**Problem requirements:**
Set the records down again. Match every line exactly.

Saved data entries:
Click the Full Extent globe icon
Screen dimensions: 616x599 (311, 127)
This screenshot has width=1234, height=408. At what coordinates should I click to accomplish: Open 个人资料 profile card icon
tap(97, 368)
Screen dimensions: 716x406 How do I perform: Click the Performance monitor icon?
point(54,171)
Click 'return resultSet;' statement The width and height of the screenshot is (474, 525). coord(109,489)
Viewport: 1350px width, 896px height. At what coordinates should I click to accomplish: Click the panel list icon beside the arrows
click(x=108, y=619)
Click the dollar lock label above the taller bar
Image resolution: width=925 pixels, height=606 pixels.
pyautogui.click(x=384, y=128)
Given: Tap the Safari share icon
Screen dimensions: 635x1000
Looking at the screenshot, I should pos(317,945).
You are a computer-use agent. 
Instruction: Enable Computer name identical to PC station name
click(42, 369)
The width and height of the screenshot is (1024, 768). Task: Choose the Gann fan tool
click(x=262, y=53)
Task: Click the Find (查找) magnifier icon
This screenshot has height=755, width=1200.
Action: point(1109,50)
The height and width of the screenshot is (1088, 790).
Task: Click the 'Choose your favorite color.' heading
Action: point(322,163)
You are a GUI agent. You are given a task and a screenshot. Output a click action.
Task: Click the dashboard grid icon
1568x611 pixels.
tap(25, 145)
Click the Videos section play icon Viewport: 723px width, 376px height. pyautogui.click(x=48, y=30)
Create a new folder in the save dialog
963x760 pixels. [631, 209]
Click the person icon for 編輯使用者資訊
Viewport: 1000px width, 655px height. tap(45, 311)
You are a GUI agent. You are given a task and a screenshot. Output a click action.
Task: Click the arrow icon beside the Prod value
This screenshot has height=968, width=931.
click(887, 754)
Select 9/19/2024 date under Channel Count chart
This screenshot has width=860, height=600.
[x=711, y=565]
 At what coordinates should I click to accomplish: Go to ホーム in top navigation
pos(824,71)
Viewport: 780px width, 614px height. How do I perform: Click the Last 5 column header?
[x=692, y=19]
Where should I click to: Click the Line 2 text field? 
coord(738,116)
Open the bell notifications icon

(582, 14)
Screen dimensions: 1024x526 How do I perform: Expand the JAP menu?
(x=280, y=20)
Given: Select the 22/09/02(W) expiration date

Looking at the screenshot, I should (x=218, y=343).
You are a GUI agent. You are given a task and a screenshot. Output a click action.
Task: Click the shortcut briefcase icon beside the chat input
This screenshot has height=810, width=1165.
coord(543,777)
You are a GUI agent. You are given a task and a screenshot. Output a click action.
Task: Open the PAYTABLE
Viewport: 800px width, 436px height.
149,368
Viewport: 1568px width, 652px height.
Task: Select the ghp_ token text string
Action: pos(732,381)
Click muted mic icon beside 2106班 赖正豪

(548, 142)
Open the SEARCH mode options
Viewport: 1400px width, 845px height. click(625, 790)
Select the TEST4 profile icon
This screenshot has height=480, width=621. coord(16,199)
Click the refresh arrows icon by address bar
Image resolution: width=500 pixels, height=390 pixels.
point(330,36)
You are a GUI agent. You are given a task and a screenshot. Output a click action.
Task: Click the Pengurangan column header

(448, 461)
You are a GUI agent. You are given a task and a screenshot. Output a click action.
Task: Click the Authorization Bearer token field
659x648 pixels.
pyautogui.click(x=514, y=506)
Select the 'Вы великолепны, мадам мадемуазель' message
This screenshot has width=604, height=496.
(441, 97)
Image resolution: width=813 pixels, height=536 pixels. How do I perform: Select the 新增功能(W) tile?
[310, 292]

**Answer to the exercise:**
Click the Full Extent globe icon
Screen dimensions: 616x599 (311, 127)
This screenshot has width=1234, height=408. At what coordinates should I click to accomplish: Open 个人资料 profile card icon
tap(97, 368)
Screen dimensions: 716x406 How do I perform: Click the Performance monitor icon?
point(54,171)
Click 'return resultSet;' statement The width and height of the screenshot is (474, 525). coord(109,489)
Viewport: 1350px width, 896px height. At what coordinates should I click to accomplish: Click the panel list icon beside the arrows
click(x=108, y=619)
Click the dollar lock label above the taller bar
Image resolution: width=925 pixels, height=606 pixels.
pyautogui.click(x=384, y=128)
Given: Tap the Safari share icon
Screen dimensions: 635x1000
Looking at the screenshot, I should pos(317,945).
You are a computer-use agent. 
Instruction: Enable Computer name identical to PC station name
click(42, 369)
The width and height of the screenshot is (1024, 768). Task: Choose the Gann fan tool
click(x=262, y=53)
Task: Click the Find (查找) magnifier icon
This screenshot has height=755, width=1200.
Action: point(1109,50)
The height and width of the screenshot is (1088, 790).
Task: Click the 'Choose your favorite color.' heading
Action: point(322,163)
You are a GUI agent. You are given a task and a screenshot. Output a click action.
Task: Click the dashboard grid icon
1568x611 pixels.
tap(25, 145)
Click the Videos section play icon Viewport: 723px width, 376px height. pyautogui.click(x=48, y=30)
Create a new folder in the save dialog
963x760 pixels. [631, 209]
Click the person icon for 編輯使用者資訊
Viewport: 1000px width, 655px height. tap(45, 311)
You are a GUI agent. You are given a task and a screenshot. Output a click action.
Task: Click the arrow icon beside the Prod value
This screenshot has height=968, width=931.
click(887, 754)
Select 9/19/2024 date under Channel Count chart
This screenshot has width=860, height=600.
[x=711, y=565]
 At what coordinates should I click to accomplish: Go to ホーム in top navigation
pos(824,71)
Viewport: 780px width, 614px height. How do I perform: Click the Last 5 column header?
[x=692, y=19]
Where should I click to: Click the Line 2 text field? 
coord(738,116)
Open the bell notifications icon

(582, 14)
Screen dimensions: 1024x526 How do I perform: Expand the JAP menu?
(x=280, y=20)
Given: Select the 22/09/02(W) expiration date

Looking at the screenshot, I should (x=218, y=343).
You are a GUI agent. You are given a task and a screenshot. Output a click action.
Task: Click the shortcut briefcase icon beside the chat input
This screenshot has height=810, width=1165.
coord(543,777)
You are a GUI agent. You are given a task and a screenshot. Output a click action.
Task: Open the PAYTABLE
Viewport: 800px width, 436px height.
149,368
Viewport: 1568px width, 652px height.
Task: Select the ghp_ token text string
Action: pos(732,381)
Click muted mic icon beside 2106班 赖正豪

(548, 142)
Open the SEARCH mode options
Viewport: 1400px width, 845px height. click(625, 790)
Select the TEST4 profile icon
This screenshot has height=480, width=621. coord(16,199)
Click the refresh arrows icon by address bar
Image resolution: width=500 pixels, height=390 pixels.
point(330,36)
You are a GUI agent. You are given a task and a screenshot. Output a click action.
Task: Click the Pengurangan column header

(448, 461)
You are a GUI agent. You are given a task and a screenshot. Output a click action.
Task: Click the Authorization Bearer token field
659x648 pixels.
pyautogui.click(x=514, y=506)
Select the 'Вы великолепны, мадам мадемуазель' message
This screenshot has width=604, height=496.
(441, 97)
Image resolution: width=813 pixels, height=536 pixels. How do I perform: Select the 新增功能(W) tile?
[310, 292]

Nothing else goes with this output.